铁臂金猿与三花剑在江湖上是何等威名,不料不过十招左右,就被两个少年杀得大败,兵刃被削人亦受伤,狼狈十分,颜面无光。不待张、云追来,立刻翻身便走。

张丹枫仰天大笑,挥手叫道:“小兄弟,快快追啊,捉这两个老猴儿!”铁臂金猿与三花剑吓得魂不附体,跑得更疾,其实张丹枫不过是吓吓他们,若然真个追赶,他们就是没有受伤,也定必被张丹枫赶上。

张风府故意大呼小叫,作挥刀力战,抵御强敌之状,待铁臂金猿与三花剑去得远了,这才噗嗤一笑向张丹枫谢道:“我今日受你一剑,甚是值得。
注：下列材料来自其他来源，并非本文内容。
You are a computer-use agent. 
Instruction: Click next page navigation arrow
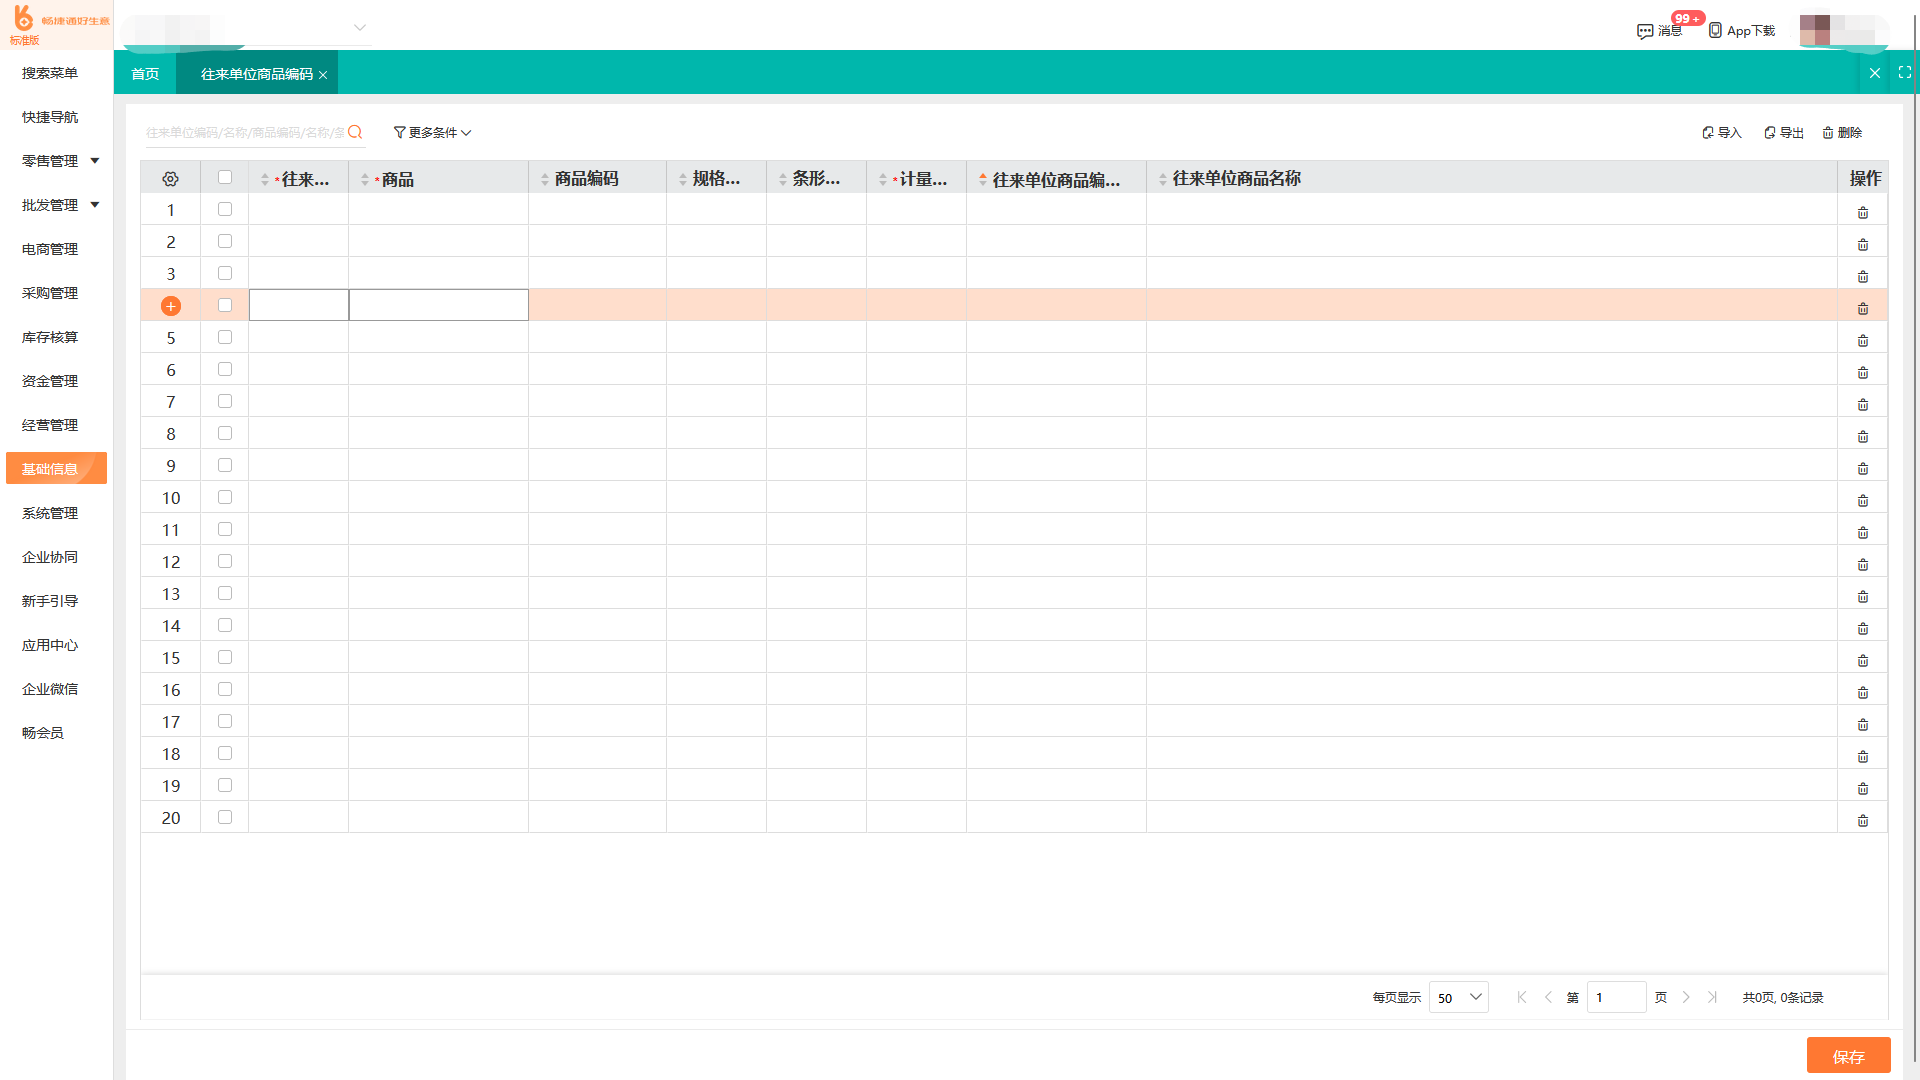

他日至京,还请到舍下相会。”将京中的住址说了,又道:“张兄,云兄,你们双剑合璧,天下无敌,可合而不可分,朋友之间,纵有什么意气,也该消除才是。”张风府哪知二人之间的恩恩怨怨,只道是他们闹了别扭所以特加劝解。他虽说的二人,却是单独面向云蕾,云蕾面上一红,低首不语。张风府心中奇道:“这位云相公亦是侠义之士,何以未语先自含羞,倒像一个未出过门的闺女?”正想婉言再劝,张丹枫道:“你瞧,他们来了!”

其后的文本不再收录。